Differences with Count and SQl Server 2005 - sql-server

Differences with Count and SQl Server 2005

Trying to work on a query that will return the top 3 selling products, three of which will be an excellent artist. Im stuck on getting a unique artist.

Simplified table layout

Product ProductID Product Name Artist Name OrderItem ProductID Qty So results would look like this... PID artist qty 34432, 'Jimi Hendrix', 6543 54833, 'stevie ray vaughan' 2344 12344, 'carrie underwood', 1
0
sql-server count distinct


source share


6 answers




Use this:

 with summed_sales_of_each_product as ( select p.artist_name, p.product_id, sum(i.qty) as total from product p join order_item i on i.product_id = p.product_id group by p.artist_name, p.product_id ), each_artist_top_selling_product as ( select x_in.artist_name, x_in.product_id, x_in.total from summed_sales_of_each_product x_in where total = (select max(x_out.total) from summed_sales_of_each_product x_out where x_out.artist_name = x_in.artist_name) ) select top 3 artist_name, product_id, total from each_artist_top_selling_product order by total desc

But you cannot stop on this request, how about whether there are two products on one artist that are associated with the highest sales? Here's how such data ...
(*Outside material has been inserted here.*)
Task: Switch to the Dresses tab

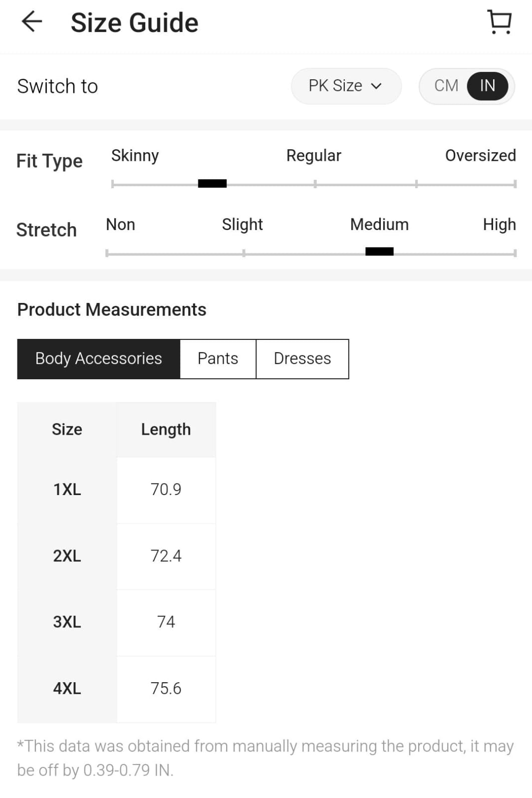Action: (302, 359)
 beatles yesterday 1000 beatles something 1000 elvis jailbreak rock 800 nirvana lithium 600 tomjones sexbomb 400

... will result in the following use of the above query:

 beatles yesterday 1000 beatles something 1000 elvis jailbreak rock 800

Which one to choose? yesterday or something else? Since you cannot arbitrarily choose one over the other, you must specify both. In addition, what if the top 10 best-selling belong to the Beatles and are ties, each of which has a quantity of 1000? Since this is the best thing you are avoiding (i.e., Report the same artist at the top of 3), you need to amend the query so that the 3rd list report looks like this:

 beatles yesterday 1000 beatles something 1000 elvis jailbreak rock 800 nirvana lithium 600

Edit:

 with summed_sales_of_each_product as ( select p.artist_name, p.product_id, sum(i.qty) as total from product p join order_item i on i.product_id = p.product_id group by p.artist_name, p.product_id ), each_artist_top_selling_product as ( select x_in.artist_name, x_in.product_id, x_in.total from summed_sales_of_each_product x_in where x_in.total = (select max(x_out.total) from summed_sales_of_each_product x_out where x_out.artist_name = x_in.artist_name) ), top_3_total as ( select distinct top 3 total from each_artist_top_selling_product order by total desc ) select artist_name, product_id, total from each_artist_top_selling_product where total in (select total from top_3_total) order by total desc

How about if the Beatle has another product that has 900 qty? Will the above request be executed? Yes, it will work anyway. Since top_3 CTE applies only to the already filtered qty vertex for each artist. So, this raw data ...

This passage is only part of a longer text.